■ **TASK REQUIREMENTS**:
For the word "marker", find each line in the entries where it occurs and copy that line.

Dataset entries
*** Begin section ***

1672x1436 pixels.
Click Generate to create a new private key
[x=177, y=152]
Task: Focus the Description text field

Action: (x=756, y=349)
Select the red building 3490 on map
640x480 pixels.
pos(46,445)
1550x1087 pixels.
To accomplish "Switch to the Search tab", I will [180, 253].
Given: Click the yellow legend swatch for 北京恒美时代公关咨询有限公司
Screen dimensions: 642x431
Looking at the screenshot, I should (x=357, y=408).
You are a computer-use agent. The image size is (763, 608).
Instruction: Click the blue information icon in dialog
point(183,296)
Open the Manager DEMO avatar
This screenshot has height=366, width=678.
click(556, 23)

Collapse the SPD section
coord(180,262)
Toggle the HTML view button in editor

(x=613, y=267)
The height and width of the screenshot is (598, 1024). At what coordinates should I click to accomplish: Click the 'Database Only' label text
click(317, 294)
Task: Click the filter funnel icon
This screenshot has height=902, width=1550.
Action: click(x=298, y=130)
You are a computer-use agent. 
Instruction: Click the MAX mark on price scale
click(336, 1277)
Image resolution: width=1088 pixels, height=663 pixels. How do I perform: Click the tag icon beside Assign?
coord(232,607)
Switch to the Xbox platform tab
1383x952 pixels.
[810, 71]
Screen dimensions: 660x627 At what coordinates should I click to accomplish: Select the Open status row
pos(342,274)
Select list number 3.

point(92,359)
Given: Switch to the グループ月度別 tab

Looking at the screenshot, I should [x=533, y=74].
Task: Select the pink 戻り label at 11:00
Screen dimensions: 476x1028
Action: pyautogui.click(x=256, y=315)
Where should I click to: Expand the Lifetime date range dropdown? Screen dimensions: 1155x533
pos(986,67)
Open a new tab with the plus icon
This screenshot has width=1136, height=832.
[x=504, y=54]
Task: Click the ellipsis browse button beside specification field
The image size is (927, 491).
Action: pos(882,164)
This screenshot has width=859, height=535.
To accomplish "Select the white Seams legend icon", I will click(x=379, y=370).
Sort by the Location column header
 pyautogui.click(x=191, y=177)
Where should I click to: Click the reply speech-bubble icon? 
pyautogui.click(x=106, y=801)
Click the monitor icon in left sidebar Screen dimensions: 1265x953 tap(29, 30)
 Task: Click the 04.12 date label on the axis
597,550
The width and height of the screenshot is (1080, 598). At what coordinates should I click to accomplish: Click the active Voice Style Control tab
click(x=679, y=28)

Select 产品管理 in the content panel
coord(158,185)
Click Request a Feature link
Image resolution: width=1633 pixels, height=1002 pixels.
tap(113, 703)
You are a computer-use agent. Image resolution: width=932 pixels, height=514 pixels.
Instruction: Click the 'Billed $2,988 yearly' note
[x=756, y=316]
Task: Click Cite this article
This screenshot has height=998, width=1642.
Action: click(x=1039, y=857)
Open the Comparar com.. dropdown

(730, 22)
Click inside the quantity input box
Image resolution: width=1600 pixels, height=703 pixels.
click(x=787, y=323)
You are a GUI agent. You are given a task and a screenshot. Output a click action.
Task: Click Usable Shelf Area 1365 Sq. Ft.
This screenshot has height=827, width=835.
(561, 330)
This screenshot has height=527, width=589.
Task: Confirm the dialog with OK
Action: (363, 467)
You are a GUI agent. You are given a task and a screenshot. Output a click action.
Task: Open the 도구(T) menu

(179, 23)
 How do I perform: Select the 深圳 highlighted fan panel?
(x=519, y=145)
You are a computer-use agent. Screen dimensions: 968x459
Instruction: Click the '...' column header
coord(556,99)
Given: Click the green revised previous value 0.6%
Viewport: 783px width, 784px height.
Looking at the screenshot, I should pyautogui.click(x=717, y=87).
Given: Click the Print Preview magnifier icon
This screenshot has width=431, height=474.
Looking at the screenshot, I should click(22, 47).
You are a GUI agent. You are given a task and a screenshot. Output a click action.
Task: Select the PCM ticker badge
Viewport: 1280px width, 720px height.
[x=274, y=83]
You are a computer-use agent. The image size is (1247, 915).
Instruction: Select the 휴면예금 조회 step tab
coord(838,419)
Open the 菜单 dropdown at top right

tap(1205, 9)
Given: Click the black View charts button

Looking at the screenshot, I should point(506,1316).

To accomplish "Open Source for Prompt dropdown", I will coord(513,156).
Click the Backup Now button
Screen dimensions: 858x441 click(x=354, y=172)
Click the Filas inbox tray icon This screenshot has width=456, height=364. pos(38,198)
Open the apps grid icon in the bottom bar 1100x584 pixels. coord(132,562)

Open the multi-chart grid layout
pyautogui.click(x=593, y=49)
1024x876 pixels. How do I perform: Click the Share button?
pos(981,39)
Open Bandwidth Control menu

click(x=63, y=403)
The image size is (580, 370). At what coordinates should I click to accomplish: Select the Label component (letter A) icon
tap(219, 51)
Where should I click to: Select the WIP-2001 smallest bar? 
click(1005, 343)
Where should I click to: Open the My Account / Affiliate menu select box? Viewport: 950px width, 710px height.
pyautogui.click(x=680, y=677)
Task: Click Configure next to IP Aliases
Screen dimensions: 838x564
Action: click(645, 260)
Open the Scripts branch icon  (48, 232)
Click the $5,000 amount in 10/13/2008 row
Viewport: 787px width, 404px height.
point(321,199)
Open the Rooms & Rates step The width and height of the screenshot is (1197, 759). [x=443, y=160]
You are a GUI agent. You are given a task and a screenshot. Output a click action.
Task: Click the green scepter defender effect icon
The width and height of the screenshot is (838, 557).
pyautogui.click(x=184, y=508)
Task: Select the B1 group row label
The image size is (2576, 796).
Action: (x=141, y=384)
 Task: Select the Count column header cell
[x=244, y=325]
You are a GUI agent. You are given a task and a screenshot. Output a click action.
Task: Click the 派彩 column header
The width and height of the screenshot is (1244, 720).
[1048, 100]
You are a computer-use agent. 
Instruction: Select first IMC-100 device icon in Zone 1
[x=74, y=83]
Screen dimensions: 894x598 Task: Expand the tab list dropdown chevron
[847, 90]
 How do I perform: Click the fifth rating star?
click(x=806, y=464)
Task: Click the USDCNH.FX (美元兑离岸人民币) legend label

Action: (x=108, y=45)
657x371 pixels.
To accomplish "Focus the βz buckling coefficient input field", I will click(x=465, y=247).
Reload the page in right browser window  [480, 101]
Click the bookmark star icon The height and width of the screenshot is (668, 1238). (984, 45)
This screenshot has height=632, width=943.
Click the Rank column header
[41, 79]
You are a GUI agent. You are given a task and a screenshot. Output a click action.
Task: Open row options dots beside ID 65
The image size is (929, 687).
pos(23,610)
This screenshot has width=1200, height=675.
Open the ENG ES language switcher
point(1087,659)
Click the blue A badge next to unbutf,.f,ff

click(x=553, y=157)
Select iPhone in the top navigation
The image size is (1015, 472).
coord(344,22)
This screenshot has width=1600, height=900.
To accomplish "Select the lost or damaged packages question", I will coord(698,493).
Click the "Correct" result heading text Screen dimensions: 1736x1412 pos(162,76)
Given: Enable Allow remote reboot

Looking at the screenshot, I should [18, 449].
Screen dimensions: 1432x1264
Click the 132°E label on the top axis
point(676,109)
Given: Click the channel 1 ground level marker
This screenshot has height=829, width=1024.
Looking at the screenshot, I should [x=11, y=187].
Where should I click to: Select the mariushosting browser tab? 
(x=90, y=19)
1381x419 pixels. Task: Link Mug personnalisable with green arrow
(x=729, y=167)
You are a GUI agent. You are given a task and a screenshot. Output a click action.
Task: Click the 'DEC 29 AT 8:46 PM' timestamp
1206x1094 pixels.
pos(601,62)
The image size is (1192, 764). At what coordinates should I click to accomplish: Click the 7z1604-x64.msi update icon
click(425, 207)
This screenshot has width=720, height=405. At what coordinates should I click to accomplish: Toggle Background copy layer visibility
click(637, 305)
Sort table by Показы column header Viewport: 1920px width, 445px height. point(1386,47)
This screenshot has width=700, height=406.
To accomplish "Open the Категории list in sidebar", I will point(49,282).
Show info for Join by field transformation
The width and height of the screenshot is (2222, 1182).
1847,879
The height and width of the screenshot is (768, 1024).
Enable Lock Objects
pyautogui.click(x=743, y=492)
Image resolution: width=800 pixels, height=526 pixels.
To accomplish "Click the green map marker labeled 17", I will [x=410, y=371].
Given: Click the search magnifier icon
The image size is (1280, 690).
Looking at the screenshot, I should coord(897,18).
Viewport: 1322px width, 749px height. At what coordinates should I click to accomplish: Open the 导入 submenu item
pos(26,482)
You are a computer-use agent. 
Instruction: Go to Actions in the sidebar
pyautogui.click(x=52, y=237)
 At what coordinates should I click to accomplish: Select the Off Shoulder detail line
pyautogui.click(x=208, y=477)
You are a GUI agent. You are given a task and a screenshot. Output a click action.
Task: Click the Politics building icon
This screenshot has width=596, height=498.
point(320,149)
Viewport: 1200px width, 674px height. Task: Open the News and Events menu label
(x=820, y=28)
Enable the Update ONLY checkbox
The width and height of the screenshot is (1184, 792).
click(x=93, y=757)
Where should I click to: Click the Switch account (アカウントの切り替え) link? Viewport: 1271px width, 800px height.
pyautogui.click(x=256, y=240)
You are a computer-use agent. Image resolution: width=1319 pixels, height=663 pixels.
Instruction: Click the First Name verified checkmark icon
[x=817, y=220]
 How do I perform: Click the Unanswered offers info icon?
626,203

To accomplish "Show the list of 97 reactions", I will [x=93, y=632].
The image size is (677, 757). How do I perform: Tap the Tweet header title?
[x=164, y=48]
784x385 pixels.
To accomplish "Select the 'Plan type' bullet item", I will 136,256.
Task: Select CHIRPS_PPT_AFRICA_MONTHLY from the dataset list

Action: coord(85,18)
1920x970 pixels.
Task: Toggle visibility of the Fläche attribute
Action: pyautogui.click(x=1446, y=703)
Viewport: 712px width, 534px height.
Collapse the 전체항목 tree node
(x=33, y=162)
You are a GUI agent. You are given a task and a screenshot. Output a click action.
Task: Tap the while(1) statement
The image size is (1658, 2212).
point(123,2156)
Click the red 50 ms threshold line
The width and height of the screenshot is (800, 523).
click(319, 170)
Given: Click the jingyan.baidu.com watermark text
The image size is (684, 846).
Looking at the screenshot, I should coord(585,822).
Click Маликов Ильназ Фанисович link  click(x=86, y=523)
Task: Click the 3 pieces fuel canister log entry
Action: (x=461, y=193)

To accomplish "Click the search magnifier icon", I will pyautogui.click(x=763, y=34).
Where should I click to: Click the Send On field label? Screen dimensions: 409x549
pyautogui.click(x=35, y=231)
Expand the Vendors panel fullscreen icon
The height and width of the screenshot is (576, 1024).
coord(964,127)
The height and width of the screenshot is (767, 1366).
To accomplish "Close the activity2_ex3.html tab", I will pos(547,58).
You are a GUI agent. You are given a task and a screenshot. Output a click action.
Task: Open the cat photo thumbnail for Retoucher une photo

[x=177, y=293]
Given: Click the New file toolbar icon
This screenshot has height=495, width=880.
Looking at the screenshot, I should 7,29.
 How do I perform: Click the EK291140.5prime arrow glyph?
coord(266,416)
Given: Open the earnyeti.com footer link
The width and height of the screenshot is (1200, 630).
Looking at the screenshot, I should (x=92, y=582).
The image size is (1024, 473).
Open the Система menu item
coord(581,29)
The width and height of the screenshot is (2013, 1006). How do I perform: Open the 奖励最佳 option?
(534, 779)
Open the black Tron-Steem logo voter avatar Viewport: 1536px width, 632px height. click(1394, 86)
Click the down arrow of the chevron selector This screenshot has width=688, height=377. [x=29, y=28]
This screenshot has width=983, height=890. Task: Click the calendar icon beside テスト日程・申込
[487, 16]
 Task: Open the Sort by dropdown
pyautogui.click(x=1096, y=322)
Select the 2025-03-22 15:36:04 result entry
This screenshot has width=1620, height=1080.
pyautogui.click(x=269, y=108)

*** End section ***

■ **TASK ANSWER**:
Given: Click the channel 1 ground level marker
To accomplish "Click the green map marker labeled 17", I will [x=410, y=371].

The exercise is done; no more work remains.